Le surréalisme, un art du rêve.

Par Camille Sainson, journaliste collaboratrice

« Il est beau (…) comme la rencontre fortuite sur une table de dissection d’une machine à coudre et d’un parapluie !» 

Ces vers sont extraits des Chants de Maldoror du comte de Lautréamont, qui est considéré comme l’un des précurseurs de la poésie surréaliste. Le rapprochement de trois termes appartenant à trois champs lexicaux différents permet ici de faire surgir une image inconnue, d’établir une perception nouvelle, de nous élever au-delà du signifié pour créer de nouvelles polysémies, pour entrer dans le rêve. 

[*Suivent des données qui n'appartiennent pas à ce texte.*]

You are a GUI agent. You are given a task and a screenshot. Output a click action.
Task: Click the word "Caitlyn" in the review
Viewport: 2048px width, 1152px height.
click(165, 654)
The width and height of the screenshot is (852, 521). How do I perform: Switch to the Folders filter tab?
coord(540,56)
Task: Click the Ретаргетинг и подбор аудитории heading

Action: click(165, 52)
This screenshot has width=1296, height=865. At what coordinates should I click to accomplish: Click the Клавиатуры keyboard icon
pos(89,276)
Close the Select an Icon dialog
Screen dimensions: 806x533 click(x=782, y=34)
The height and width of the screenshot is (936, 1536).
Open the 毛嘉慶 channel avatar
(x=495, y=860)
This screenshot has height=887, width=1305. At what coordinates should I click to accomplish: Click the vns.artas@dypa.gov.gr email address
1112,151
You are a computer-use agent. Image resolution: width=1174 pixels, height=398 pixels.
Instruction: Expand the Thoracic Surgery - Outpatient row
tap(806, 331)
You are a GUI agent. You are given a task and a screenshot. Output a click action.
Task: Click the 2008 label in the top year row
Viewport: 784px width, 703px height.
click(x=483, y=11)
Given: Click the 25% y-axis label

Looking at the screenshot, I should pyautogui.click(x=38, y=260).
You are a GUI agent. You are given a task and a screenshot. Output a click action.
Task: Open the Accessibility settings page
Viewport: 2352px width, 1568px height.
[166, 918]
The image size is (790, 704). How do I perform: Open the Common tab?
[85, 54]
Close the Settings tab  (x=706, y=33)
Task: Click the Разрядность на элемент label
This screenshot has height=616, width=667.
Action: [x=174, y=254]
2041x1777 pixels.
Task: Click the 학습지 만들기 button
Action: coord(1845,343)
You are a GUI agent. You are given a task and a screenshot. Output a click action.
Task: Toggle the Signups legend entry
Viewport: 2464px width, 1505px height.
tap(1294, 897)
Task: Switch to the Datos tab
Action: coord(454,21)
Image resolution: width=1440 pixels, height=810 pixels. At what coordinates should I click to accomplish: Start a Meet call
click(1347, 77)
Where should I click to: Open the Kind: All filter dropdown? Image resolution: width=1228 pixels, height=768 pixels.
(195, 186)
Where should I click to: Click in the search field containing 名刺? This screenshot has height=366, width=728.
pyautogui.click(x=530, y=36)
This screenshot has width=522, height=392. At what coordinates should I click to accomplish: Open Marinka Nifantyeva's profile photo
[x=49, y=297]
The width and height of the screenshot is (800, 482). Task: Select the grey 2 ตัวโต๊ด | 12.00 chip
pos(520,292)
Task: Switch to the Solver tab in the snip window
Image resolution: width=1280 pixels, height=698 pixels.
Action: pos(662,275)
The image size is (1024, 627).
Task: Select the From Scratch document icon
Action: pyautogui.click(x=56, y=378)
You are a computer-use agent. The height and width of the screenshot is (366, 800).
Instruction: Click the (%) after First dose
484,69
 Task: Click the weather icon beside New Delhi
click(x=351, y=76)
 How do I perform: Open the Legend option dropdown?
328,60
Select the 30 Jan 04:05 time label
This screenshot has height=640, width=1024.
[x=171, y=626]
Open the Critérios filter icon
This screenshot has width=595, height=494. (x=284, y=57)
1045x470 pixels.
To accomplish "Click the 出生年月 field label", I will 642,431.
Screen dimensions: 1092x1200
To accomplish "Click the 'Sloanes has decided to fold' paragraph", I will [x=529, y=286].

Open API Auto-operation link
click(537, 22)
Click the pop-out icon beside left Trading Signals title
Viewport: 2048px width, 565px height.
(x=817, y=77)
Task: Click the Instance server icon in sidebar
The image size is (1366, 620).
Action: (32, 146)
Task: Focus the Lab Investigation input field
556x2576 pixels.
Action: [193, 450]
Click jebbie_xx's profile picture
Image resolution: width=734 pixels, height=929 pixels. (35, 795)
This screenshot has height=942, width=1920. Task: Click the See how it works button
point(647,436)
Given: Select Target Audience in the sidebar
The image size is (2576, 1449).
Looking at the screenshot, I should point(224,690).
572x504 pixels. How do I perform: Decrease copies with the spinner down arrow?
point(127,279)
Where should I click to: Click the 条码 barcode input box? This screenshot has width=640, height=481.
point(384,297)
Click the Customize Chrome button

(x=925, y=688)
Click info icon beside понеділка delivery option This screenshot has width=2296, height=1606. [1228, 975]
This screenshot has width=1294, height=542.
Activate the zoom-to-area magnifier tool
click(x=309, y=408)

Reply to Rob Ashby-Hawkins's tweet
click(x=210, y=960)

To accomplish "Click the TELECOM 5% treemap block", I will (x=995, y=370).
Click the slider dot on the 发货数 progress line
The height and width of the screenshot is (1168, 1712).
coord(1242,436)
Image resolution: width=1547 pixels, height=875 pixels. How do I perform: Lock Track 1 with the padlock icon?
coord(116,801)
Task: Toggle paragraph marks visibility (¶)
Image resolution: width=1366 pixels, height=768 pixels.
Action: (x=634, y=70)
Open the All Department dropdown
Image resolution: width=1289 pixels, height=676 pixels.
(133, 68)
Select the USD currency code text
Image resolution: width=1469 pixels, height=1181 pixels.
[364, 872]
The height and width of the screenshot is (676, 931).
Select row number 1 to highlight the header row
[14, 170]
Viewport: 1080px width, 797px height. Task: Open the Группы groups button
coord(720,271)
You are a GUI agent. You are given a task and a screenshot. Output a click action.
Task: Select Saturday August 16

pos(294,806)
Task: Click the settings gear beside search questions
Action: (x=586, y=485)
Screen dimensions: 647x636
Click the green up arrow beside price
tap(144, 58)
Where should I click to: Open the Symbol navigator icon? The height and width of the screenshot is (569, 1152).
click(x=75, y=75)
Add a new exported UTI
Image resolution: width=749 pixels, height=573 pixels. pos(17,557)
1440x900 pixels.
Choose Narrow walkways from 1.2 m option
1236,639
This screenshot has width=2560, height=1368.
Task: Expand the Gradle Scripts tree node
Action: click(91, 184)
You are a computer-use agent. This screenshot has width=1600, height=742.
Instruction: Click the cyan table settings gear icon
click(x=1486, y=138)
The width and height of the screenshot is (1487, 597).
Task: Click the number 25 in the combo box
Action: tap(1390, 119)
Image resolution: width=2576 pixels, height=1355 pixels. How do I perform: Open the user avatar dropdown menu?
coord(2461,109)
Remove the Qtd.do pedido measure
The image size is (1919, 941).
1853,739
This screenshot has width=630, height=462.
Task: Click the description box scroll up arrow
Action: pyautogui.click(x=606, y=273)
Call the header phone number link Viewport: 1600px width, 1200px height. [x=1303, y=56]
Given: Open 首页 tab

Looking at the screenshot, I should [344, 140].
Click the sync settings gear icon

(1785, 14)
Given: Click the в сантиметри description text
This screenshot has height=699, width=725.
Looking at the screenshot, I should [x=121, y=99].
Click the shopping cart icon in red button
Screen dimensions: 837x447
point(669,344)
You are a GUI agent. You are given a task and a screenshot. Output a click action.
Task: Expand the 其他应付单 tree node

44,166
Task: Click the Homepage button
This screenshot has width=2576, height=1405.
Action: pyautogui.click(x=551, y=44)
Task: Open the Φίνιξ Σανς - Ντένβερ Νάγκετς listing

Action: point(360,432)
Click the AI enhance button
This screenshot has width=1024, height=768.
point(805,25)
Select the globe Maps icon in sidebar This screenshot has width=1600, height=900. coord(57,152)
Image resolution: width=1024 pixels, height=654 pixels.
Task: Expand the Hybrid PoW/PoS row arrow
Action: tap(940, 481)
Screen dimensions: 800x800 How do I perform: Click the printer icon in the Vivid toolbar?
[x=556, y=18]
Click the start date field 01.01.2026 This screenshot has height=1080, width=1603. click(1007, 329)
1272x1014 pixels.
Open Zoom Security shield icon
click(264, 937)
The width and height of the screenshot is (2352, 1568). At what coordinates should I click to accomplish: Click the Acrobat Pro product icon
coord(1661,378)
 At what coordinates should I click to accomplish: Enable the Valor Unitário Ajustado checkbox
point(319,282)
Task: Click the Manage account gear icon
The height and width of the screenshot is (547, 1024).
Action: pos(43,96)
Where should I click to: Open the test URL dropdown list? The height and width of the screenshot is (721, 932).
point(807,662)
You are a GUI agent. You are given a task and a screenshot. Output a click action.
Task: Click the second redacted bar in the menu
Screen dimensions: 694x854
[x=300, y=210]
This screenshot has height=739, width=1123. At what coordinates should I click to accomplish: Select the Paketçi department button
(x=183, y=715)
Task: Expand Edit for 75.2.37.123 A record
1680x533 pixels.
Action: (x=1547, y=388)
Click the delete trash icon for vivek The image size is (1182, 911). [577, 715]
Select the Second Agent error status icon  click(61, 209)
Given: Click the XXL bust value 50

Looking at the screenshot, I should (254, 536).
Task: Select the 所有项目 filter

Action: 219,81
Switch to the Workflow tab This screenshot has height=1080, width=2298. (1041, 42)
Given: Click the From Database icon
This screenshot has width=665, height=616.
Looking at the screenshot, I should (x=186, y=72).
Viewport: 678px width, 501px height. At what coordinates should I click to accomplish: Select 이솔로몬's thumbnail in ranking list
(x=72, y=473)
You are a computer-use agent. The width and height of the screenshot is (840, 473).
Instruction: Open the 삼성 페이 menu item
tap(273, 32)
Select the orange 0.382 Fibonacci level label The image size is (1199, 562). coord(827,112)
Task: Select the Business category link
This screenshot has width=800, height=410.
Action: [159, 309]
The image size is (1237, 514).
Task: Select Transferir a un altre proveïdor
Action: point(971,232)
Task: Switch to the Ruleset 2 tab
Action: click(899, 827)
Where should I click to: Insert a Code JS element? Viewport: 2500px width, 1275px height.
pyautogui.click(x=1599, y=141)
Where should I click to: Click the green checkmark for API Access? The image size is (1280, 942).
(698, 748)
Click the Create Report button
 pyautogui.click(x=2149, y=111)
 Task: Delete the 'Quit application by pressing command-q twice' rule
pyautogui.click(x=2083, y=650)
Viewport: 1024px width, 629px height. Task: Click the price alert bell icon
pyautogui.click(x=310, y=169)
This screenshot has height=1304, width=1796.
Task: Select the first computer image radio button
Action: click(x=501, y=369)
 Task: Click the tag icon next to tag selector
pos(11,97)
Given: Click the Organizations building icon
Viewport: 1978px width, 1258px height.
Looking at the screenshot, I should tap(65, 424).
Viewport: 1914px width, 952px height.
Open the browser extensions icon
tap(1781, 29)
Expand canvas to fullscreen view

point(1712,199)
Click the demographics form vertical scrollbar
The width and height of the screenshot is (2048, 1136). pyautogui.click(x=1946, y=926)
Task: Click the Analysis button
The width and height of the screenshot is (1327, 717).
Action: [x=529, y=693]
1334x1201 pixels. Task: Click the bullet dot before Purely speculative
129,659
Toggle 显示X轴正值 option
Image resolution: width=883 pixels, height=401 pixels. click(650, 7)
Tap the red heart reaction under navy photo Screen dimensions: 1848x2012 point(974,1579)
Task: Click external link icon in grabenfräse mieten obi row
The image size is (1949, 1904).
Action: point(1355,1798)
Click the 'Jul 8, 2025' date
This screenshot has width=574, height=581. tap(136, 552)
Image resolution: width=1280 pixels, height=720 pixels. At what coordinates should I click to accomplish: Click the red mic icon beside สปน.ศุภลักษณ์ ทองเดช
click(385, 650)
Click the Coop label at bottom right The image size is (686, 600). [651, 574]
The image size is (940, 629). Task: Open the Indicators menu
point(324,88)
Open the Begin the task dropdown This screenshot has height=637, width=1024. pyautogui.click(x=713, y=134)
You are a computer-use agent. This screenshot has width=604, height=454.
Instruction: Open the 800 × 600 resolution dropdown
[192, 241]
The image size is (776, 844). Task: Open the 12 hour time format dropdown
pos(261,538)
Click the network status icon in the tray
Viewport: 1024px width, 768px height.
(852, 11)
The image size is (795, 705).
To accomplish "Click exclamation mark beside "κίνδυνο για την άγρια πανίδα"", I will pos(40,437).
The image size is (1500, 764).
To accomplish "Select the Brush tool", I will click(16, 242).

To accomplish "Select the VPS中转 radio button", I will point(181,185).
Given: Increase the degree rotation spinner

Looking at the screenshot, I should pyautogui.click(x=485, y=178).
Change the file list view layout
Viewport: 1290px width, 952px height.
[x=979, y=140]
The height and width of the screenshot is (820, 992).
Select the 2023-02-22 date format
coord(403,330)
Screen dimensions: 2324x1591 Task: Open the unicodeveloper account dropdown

C’est en 1924, dans son Manifeste du surréalisme, qu’André Breton tente de définir le terme de « surréalisme ». Alors qu’il essaye de s’éloigner de la tendance dadaïste pour forger un nouveau mouvement artistique, il annonce : « Je crois à la résolution future de ces deux états, en apparence si contradictoires, que sont le rêve et la réalité, en une sorte de réalité absolue, de surréalité, si l’on peut ainsi dire ». Le surréalisme apparaît donc comme une tentative de s’approcher d’une réalité supérieure que seul le rêve peut permettre d’atteindre. Rêve et réalité, termes en apparence contradictoires, doivent entrer en symbiose.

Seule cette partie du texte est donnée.